Pick out every line in the data below that holds "chevron".

DATA EXCERPTS
========
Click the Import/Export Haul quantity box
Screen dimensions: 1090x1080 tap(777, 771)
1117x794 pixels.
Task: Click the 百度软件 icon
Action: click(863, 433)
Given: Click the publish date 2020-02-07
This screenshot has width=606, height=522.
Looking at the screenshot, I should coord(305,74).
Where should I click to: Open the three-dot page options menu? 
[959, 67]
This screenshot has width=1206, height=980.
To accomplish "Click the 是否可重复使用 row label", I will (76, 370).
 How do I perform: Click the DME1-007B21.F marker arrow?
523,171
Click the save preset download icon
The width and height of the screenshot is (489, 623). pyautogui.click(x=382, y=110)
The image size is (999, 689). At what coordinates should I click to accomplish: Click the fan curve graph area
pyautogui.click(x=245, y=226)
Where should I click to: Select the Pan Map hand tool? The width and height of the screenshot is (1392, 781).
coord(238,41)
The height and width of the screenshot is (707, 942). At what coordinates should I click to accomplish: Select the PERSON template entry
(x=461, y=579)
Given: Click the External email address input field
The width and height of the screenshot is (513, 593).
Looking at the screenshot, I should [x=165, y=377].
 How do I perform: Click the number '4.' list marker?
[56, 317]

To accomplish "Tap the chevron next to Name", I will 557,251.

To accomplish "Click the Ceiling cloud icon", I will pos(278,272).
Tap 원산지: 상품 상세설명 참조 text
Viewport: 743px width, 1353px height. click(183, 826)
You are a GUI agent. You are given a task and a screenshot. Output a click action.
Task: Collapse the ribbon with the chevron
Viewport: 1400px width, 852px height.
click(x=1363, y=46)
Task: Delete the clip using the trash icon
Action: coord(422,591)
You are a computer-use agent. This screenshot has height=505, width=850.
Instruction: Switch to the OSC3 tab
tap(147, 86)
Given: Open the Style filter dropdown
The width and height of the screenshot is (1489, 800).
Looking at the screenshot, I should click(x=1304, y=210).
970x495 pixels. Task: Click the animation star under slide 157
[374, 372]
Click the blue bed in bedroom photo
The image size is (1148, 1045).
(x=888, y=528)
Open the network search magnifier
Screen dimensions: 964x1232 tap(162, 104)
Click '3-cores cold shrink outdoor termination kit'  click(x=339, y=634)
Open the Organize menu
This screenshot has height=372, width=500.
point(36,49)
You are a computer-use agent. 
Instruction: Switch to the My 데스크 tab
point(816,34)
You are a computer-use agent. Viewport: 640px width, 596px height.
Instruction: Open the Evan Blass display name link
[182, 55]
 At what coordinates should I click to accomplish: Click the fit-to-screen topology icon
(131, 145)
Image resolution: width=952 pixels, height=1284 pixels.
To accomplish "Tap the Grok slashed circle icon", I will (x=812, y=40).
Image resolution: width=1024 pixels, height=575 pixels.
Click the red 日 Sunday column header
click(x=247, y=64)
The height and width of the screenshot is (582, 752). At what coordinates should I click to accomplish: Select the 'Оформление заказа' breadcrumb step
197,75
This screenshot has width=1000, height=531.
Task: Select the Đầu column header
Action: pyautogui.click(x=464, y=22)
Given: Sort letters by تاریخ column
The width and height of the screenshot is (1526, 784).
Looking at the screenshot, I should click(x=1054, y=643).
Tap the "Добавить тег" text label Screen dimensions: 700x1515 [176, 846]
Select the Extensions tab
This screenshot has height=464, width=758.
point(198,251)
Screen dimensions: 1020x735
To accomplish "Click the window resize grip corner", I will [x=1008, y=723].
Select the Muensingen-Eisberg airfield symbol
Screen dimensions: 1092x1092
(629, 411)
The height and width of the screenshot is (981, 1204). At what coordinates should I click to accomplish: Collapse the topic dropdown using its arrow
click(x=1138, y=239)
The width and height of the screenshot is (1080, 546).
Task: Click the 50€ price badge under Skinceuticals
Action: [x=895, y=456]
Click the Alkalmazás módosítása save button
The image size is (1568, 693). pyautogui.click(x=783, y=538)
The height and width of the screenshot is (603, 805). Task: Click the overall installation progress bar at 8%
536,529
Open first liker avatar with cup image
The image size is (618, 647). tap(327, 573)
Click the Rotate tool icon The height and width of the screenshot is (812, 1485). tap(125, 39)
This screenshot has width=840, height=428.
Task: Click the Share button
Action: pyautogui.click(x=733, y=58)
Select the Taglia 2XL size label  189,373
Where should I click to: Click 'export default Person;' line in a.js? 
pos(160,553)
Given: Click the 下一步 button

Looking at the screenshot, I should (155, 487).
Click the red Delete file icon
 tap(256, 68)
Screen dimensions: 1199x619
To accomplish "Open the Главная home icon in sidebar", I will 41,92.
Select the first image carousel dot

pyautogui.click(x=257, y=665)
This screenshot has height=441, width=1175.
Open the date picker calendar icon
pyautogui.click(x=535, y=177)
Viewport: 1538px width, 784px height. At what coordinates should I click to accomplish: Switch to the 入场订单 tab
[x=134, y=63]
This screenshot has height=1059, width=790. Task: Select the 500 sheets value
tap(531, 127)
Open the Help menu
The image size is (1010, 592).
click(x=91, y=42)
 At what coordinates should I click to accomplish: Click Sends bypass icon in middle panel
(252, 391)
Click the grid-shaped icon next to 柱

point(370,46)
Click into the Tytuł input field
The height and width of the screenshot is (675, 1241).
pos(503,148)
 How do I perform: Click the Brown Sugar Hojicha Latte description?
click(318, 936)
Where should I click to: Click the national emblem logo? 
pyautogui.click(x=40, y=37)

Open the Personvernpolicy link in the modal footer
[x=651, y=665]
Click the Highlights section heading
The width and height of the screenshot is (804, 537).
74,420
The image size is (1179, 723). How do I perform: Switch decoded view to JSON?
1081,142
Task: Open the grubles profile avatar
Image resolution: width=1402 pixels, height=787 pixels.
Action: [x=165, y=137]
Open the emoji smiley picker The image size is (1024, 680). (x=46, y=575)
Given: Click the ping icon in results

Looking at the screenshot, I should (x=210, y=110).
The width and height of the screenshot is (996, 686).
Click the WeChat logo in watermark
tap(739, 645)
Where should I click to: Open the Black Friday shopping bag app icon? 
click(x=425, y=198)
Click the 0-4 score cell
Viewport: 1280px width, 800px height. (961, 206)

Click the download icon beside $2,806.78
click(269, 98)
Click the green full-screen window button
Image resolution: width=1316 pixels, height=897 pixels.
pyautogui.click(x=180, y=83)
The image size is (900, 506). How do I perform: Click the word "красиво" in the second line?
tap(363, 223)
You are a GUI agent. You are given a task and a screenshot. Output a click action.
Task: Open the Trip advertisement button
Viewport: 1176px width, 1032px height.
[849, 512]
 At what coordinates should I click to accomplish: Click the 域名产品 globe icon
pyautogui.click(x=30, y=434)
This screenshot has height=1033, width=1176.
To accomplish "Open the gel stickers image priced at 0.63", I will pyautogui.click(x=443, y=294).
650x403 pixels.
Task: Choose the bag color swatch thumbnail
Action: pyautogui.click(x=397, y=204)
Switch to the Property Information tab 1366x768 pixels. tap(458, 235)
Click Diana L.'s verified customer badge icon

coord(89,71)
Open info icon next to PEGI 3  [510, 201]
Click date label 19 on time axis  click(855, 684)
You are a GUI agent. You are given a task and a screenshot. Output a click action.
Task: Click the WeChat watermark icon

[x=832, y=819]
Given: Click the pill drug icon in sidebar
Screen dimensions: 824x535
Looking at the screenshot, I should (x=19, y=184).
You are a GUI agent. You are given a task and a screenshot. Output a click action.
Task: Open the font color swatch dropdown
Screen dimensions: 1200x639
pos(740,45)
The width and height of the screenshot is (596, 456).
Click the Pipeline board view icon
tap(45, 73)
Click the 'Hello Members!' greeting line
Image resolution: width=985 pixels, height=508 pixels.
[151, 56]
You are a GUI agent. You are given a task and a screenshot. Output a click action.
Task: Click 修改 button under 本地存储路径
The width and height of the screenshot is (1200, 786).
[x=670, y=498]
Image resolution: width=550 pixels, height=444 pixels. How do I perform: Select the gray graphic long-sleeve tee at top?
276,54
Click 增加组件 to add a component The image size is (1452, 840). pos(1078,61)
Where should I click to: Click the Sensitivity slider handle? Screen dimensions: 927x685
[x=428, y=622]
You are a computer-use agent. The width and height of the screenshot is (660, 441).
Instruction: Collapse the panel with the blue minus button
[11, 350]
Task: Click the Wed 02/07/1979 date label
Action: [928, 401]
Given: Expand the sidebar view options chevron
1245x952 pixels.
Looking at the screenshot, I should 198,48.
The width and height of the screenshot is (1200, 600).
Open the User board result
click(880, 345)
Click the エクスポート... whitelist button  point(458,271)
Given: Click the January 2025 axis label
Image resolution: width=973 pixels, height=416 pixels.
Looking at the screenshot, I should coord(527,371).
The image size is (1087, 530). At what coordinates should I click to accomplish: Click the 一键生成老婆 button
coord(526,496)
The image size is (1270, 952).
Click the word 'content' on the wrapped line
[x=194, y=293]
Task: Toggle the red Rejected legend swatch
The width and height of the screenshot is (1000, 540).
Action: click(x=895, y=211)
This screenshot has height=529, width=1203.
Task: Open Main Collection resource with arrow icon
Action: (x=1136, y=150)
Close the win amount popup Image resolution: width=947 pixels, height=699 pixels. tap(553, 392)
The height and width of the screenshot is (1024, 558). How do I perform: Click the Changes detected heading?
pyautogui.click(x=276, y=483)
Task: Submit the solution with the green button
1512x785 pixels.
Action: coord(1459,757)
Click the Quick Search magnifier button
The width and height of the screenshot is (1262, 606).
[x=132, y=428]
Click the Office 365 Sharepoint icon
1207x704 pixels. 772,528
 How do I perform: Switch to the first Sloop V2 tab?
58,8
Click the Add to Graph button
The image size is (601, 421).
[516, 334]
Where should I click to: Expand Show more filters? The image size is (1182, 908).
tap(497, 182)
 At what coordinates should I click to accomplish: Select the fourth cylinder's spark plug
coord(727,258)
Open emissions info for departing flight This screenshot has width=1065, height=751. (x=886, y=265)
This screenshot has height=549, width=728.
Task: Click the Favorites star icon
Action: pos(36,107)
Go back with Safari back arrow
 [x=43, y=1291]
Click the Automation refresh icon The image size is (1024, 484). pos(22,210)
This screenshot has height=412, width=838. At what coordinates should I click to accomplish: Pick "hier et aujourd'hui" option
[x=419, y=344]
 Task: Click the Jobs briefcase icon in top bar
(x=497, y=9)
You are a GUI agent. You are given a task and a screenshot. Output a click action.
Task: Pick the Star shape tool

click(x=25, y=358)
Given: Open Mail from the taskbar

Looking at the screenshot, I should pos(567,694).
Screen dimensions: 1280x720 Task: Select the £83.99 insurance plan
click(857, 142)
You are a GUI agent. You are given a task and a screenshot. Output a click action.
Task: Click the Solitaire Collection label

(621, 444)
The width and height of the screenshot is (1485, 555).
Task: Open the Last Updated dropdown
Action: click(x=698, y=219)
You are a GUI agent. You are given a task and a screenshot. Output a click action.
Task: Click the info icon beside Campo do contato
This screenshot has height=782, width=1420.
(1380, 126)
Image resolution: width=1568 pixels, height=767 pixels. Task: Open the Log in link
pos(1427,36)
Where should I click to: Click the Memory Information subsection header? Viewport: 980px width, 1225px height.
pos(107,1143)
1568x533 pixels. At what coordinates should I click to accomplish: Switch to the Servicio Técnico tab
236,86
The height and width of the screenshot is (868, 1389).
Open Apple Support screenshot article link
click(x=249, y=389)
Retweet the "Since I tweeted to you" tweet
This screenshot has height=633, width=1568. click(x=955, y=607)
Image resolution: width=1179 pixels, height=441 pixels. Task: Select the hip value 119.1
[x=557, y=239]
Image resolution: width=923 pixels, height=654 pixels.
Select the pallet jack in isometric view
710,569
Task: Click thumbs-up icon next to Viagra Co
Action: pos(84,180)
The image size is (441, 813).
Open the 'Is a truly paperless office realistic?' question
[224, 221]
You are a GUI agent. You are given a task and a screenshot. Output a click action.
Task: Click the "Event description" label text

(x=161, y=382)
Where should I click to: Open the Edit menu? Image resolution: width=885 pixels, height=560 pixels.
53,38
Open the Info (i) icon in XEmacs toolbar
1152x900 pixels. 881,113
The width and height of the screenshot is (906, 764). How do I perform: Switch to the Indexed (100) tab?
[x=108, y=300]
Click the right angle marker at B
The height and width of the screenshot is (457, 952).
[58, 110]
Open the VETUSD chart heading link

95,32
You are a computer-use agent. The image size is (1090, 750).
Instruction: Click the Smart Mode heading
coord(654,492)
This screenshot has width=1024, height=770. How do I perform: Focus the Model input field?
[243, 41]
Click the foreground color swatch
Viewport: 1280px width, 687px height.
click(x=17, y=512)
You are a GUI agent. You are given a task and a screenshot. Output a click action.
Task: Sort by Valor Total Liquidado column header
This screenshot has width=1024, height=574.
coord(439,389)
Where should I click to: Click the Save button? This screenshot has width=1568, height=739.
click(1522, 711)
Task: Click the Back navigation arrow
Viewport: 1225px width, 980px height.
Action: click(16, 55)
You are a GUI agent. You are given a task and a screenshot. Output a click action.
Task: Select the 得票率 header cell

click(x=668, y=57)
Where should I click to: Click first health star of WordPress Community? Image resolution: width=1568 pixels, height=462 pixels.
========
EXERCISE ANSWER
To accomplish "Tap the chevron next to Name", I will 557,251.
Task: Collapse the ribbon with the chevron
Given: Expand the sidebar view options chevron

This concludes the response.